## Task brief:
Look through the listing below and report the lines that have the word "Enable" in them.

## Dataset:
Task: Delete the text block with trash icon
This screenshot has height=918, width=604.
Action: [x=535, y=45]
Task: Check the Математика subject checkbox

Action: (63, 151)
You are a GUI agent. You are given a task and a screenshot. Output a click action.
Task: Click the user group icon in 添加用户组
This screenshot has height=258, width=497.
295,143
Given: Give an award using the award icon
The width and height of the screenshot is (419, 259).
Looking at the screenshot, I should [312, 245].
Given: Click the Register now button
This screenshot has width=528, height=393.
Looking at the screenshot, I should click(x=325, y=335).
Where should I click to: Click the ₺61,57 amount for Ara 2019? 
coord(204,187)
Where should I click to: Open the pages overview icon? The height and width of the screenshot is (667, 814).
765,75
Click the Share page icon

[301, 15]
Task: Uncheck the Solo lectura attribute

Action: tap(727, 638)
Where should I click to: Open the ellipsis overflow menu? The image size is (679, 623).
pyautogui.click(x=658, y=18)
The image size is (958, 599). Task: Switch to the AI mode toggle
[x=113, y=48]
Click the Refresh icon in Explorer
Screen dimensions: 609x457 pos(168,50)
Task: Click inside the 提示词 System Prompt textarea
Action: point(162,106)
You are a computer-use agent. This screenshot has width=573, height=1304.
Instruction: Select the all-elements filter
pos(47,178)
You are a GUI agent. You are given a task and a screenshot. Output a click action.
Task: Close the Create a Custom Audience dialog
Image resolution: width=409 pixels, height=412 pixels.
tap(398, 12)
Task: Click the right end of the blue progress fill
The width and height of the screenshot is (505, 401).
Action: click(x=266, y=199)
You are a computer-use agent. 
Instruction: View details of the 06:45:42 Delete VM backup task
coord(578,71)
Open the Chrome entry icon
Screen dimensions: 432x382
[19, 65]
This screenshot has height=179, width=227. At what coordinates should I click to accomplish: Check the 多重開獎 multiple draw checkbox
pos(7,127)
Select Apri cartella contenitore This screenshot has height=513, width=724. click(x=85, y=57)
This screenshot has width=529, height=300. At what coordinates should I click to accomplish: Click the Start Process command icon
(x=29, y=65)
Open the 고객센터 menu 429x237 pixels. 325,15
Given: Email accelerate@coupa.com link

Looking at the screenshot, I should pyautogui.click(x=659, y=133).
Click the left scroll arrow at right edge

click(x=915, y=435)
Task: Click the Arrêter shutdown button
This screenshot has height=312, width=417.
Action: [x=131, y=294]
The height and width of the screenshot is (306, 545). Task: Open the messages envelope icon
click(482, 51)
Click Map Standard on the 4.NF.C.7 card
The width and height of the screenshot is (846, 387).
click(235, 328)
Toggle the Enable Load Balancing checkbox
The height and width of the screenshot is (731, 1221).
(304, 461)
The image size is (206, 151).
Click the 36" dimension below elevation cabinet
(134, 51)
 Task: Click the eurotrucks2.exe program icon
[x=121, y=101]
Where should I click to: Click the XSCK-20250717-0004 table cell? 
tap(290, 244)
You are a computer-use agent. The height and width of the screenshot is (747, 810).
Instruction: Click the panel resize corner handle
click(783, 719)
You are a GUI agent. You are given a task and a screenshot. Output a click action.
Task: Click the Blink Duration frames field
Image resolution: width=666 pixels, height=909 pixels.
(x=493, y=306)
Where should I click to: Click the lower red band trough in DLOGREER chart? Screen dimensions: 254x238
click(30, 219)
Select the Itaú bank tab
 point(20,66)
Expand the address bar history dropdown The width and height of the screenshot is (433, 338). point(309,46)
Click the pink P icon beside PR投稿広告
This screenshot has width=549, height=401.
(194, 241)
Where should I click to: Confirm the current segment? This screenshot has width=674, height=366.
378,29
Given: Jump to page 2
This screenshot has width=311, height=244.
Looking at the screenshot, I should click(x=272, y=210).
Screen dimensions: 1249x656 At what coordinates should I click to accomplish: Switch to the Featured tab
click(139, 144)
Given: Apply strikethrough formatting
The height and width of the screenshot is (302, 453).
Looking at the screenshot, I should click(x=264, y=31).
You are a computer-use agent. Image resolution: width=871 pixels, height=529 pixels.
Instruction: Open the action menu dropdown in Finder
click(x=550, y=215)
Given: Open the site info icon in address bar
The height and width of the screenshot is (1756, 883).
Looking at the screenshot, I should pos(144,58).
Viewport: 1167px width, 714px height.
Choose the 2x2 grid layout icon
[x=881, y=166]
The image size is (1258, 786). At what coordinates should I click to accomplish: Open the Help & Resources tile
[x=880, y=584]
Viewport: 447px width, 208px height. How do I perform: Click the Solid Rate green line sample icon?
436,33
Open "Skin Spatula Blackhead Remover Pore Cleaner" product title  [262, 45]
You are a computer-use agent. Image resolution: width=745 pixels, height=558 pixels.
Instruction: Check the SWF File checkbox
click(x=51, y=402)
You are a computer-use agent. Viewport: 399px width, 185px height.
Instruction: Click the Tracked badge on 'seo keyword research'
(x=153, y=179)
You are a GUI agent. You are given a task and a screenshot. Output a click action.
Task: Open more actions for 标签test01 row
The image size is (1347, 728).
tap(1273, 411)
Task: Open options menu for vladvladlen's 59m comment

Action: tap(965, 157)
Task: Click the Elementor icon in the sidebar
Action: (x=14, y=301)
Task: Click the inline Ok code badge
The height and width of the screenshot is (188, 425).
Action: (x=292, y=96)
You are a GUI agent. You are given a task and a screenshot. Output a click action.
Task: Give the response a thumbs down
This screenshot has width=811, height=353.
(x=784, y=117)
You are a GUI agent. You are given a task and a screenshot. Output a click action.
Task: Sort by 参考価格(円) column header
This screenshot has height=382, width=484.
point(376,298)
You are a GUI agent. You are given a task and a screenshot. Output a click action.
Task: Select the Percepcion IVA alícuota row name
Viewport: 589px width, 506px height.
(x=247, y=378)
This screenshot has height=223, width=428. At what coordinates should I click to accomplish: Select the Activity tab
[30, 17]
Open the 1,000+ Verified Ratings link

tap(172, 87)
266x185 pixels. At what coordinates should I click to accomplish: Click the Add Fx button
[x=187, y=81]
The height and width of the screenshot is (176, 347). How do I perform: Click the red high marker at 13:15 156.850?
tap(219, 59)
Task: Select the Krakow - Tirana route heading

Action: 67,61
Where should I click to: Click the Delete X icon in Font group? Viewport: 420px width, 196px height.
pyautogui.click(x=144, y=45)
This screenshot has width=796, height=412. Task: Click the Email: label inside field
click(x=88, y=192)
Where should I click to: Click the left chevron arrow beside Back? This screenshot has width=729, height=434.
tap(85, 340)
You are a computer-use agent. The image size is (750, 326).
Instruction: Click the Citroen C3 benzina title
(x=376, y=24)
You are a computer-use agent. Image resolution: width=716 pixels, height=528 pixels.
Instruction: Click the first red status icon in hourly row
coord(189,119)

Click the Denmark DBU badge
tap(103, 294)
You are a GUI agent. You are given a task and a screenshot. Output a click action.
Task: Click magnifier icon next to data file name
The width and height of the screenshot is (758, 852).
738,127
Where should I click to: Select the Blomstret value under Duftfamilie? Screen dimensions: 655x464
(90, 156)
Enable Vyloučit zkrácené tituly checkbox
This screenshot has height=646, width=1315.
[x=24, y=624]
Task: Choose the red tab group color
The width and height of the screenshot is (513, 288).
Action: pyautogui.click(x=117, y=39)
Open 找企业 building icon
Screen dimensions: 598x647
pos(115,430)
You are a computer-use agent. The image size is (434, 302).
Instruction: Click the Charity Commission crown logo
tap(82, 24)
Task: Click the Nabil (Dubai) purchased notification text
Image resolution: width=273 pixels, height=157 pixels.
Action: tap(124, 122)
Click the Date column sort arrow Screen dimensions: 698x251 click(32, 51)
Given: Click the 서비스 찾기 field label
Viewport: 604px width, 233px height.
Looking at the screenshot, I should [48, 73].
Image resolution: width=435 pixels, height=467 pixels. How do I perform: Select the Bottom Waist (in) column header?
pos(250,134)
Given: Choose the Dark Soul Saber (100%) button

## Response to this exercise:
Toggle the Enable Load Balancing checkbox
Enable Vyloučit zkrácené tituly checkbox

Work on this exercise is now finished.